E derrepente, precisar mais de mim, procurando me fazer mais consistente, passa a ser um ato lúdico de força.
Funciona... Para uma segurança de postura, que garante sobreviver, quando o universo interno ainda esta recém nascido de si.
A questão não é mais, se sou saudável ou se tenho algum déficit. Não da para ser!
Quando estou em um momento de tamanha fragilidade... Acreditar em qualquer coisa, que deponha quanto a uma força primaria, responde como um tiro no próprio pé!
Tudo recua, regredindo a força das sementes plantadas pelo caminho traçado.

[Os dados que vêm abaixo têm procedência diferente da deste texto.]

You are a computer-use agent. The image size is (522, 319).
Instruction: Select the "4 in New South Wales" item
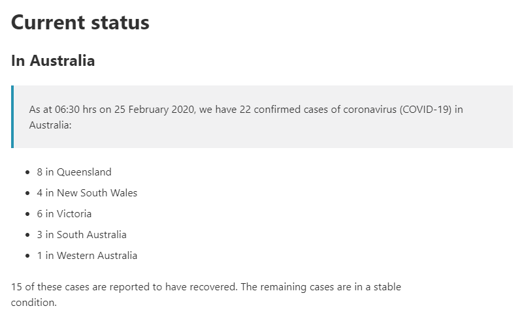(x=87, y=193)

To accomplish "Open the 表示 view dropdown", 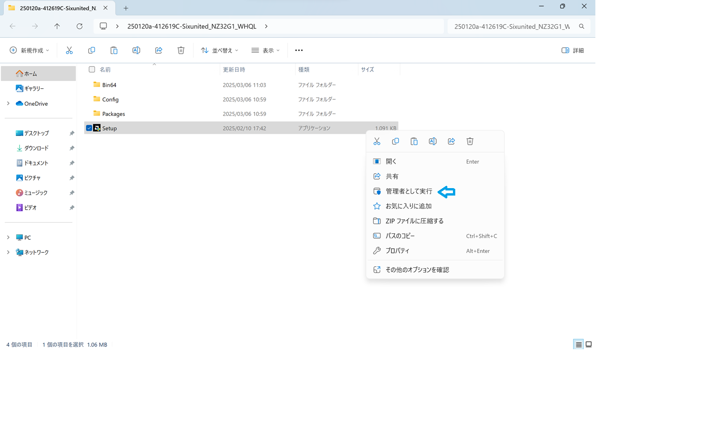I will pyautogui.click(x=265, y=50).
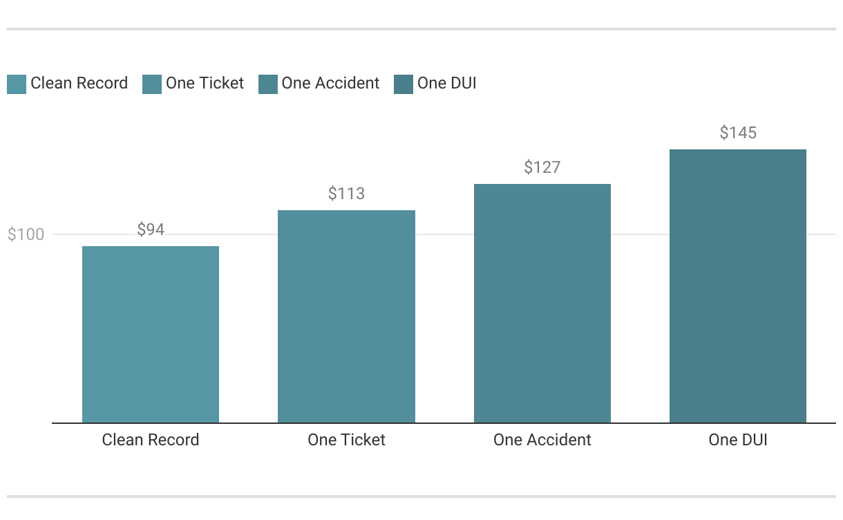The width and height of the screenshot is (843, 520).
Task: Click the $127 value label
Action: pyautogui.click(x=542, y=167)
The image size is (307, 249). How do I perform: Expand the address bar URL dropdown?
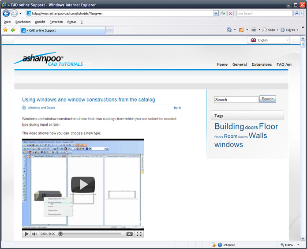pos(216,13)
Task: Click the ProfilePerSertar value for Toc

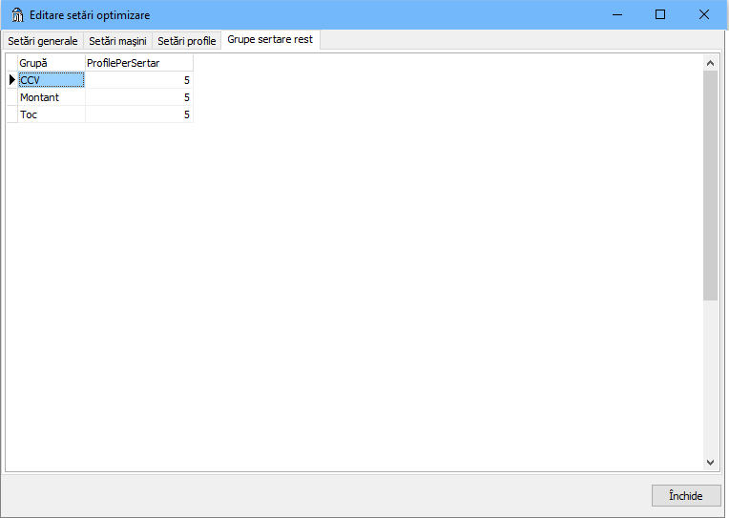Action: (138, 114)
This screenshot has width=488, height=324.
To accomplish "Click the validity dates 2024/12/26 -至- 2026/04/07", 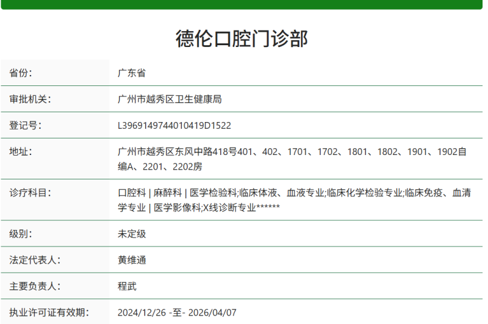I will tap(177, 312).
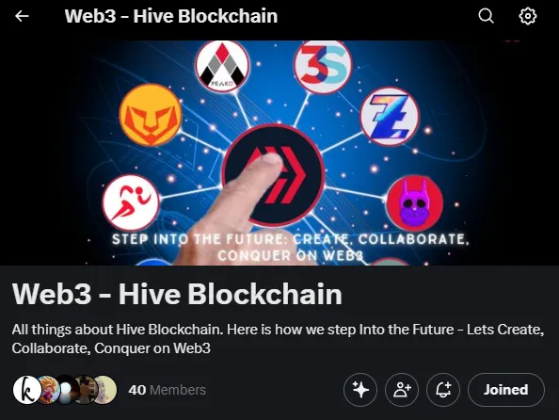Viewport: 559px width, 420px height.
Task: Toggle community notifications bell icon
Action: click(443, 390)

Por outro lado...Em algum lugar de mim, ainda persevera alguma sensibilidade em acreditar em potencias.
Na teoria, me engajo em conteúdos, situações, atos, reflexões e provas, de que tudo deve, e pode funcionar no processo. Em meio a tanta trama e habilidade, é fácil de reconhecer-se como condutor de si mesmo!
Mas, quando a poeira de tanta euforia e energia propulsora, baixa....Pode–se visualizar e sentir o no’ daquele ponto mal dado, na base de tudo.
E, nesta hora, toda a lógica do mundo e todas as provas... Ficam nulas. Porque, a dor que se sente, é mais real do que qualquer fato ou prova.
E como apagar a marca de uma lembrança?